Start of Block
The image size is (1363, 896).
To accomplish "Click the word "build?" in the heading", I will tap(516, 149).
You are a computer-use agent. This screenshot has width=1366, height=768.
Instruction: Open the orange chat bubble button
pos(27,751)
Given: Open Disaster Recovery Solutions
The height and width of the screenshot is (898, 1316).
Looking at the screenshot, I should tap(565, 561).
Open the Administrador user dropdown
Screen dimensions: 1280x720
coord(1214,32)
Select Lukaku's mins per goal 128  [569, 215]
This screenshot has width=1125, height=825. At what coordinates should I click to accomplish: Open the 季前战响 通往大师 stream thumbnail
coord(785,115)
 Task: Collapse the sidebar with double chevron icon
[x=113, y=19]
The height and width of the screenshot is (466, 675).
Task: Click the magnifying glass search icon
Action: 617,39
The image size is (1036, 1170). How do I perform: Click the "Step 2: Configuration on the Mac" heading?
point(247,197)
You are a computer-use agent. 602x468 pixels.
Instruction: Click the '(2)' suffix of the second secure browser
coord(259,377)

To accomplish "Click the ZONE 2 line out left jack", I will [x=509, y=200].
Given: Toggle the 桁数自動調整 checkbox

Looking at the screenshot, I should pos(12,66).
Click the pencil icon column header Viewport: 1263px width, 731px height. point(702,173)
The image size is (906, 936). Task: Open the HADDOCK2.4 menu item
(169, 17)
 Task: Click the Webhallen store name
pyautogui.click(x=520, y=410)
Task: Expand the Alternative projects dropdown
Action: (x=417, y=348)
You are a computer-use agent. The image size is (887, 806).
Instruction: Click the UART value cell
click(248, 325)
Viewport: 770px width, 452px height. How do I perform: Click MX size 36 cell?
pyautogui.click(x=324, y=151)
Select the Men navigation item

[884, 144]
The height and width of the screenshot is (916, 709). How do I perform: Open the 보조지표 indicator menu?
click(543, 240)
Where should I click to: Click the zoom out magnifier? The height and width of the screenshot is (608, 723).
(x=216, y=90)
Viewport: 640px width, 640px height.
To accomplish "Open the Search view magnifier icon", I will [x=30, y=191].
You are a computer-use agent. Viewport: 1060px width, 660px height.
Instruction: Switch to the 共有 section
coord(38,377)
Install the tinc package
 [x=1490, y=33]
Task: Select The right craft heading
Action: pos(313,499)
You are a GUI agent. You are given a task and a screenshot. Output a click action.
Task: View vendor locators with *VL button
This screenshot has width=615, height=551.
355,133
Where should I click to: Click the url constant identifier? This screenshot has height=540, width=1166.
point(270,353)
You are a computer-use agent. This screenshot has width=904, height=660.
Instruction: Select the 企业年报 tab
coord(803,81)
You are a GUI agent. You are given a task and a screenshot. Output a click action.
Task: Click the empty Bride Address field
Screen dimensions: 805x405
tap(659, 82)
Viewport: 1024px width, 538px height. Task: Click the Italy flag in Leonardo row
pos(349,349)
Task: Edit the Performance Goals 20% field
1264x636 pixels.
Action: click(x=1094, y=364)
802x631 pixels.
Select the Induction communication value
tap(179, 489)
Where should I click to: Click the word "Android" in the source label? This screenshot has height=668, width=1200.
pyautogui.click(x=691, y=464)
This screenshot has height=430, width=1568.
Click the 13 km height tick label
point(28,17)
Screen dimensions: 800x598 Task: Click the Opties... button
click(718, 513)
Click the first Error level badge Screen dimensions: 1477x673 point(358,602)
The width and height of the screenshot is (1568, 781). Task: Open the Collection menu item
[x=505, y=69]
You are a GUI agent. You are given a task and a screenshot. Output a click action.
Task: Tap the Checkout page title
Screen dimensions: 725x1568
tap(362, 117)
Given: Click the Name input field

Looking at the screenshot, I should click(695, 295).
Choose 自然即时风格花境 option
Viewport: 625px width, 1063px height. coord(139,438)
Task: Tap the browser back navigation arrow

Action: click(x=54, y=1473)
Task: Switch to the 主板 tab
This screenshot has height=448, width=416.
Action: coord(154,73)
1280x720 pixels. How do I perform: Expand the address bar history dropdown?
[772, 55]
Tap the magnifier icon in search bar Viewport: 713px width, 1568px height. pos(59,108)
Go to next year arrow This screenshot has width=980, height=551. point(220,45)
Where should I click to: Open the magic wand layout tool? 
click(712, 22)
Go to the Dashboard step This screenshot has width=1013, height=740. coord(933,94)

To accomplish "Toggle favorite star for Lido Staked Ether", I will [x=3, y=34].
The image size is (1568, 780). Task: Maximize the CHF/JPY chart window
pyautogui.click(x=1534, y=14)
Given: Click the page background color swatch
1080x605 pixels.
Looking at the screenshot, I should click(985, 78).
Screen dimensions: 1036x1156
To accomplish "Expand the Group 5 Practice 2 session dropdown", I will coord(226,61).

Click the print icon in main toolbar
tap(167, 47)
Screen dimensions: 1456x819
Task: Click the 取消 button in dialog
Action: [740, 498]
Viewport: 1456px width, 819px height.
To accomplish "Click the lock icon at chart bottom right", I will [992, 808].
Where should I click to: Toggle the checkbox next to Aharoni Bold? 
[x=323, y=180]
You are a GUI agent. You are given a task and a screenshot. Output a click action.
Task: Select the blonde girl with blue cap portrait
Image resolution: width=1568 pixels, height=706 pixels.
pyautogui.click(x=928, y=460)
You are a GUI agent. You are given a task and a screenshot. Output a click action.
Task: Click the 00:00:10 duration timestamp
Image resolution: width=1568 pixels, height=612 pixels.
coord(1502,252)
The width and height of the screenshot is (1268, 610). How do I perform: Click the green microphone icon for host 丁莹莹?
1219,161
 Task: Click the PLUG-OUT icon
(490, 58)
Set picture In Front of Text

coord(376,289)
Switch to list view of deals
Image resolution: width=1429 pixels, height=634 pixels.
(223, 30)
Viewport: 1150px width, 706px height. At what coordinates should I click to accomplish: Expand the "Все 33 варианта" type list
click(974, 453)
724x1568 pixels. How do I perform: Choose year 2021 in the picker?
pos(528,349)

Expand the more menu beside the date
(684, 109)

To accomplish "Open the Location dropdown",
End of Block
All lines in the data that contain the word "computer" should be copied.

> **Result**:
You are a computer-use agent. This screenshot has width=1366, height=768.
You are a computer-use agent. 602x468 pixels.
You are a computer-use agent. The image size is (887, 806).
You are a computer-use agent. Viewport: 1060px width, 660px height.
You are a computer-use agent. This screenshot has width=904, height=660.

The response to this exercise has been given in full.